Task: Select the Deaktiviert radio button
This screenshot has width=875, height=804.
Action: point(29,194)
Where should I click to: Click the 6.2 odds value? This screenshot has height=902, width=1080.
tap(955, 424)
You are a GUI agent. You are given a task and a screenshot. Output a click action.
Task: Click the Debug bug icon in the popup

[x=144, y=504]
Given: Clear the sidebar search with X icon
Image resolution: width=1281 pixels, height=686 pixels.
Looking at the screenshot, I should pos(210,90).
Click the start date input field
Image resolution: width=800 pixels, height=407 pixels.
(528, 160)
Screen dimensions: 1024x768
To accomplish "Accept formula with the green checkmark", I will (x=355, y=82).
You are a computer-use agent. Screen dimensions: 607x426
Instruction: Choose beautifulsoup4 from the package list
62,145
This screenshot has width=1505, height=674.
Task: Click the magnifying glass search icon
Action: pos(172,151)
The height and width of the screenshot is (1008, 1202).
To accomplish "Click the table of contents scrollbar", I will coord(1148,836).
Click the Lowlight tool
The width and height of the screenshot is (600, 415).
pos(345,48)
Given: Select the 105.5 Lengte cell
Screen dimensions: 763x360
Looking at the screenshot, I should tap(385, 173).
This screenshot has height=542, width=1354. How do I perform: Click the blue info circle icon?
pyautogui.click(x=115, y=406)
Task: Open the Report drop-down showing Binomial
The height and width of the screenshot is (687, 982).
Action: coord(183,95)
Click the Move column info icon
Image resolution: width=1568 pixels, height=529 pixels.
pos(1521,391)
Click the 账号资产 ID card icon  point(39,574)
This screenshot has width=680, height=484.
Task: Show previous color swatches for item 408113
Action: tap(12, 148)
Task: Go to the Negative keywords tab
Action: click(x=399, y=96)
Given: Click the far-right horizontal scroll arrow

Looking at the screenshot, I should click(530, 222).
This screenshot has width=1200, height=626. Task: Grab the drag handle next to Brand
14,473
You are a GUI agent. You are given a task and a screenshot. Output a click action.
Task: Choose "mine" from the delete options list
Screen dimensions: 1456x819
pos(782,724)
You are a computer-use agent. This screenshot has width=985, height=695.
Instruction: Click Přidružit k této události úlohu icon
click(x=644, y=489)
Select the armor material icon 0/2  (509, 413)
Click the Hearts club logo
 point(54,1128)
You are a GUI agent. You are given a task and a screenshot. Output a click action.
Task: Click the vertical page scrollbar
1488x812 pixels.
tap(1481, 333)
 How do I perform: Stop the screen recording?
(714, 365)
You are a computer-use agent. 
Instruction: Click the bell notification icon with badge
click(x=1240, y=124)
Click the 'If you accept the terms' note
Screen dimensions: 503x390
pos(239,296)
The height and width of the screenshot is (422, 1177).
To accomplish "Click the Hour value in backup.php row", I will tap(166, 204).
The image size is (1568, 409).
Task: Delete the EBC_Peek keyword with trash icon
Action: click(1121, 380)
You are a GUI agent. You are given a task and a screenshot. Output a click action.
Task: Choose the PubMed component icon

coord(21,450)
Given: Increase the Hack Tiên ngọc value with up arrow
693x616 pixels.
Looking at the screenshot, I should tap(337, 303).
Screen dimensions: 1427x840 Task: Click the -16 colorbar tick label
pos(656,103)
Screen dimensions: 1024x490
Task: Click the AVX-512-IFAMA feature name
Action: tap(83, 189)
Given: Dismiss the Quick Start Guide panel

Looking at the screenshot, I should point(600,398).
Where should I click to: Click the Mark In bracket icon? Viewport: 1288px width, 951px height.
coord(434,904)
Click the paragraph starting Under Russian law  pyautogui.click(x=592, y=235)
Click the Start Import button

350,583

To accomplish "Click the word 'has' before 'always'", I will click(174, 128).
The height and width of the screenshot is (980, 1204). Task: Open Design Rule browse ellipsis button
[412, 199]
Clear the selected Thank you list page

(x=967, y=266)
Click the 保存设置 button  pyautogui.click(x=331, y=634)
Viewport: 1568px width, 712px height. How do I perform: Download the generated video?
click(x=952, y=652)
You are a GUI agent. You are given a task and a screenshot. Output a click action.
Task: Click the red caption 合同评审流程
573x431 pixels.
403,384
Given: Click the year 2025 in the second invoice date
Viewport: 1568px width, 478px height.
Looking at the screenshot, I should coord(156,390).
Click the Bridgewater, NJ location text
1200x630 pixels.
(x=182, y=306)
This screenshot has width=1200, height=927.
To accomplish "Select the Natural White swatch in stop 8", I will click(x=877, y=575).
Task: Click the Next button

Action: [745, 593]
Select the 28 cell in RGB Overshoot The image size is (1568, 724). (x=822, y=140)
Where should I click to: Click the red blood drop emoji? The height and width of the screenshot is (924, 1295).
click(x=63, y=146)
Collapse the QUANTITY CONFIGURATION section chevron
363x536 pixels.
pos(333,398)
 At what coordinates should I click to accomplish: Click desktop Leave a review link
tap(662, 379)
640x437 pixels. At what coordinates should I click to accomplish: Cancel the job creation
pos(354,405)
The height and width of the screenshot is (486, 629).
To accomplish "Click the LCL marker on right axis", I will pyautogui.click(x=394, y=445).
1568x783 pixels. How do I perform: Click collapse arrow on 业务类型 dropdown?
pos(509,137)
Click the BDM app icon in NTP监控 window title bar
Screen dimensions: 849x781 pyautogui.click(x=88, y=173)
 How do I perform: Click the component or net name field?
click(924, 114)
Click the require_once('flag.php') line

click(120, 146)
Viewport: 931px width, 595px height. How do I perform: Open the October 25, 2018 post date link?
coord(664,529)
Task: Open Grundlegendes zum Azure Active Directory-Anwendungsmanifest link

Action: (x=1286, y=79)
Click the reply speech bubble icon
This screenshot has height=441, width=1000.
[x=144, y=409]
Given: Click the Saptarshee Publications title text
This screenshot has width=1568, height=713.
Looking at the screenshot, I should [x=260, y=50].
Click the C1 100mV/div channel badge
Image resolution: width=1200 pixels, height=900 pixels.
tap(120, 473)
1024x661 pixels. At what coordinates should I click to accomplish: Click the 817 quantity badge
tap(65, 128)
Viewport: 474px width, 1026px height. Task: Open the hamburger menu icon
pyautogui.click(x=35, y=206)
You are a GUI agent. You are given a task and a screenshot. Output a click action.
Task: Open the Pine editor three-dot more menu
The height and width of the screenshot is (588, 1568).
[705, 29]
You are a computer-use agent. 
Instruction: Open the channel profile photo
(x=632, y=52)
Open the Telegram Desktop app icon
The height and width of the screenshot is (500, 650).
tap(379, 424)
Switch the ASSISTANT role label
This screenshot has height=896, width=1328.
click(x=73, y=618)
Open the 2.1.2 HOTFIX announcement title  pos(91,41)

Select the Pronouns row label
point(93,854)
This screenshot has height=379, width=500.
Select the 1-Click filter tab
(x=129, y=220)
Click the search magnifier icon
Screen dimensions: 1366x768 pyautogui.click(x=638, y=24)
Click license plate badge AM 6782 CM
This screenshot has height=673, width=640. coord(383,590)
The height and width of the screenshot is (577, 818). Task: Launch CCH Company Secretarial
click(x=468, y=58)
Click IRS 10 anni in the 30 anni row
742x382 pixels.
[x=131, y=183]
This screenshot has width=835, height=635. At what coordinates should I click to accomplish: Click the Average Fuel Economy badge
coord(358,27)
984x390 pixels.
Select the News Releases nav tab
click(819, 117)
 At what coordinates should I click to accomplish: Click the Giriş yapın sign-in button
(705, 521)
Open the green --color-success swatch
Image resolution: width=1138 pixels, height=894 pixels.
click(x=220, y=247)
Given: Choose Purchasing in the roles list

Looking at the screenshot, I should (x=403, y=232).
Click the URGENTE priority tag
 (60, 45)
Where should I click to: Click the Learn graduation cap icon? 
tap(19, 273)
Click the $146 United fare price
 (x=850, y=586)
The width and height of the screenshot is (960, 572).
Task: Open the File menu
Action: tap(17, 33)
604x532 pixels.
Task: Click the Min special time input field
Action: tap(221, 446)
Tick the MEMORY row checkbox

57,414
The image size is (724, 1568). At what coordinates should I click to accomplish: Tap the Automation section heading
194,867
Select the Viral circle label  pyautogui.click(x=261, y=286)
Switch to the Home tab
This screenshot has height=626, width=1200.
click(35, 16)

What to do => Find every line of the data that holds the string "cell", then say how many there are and nothing else.

Task result => 2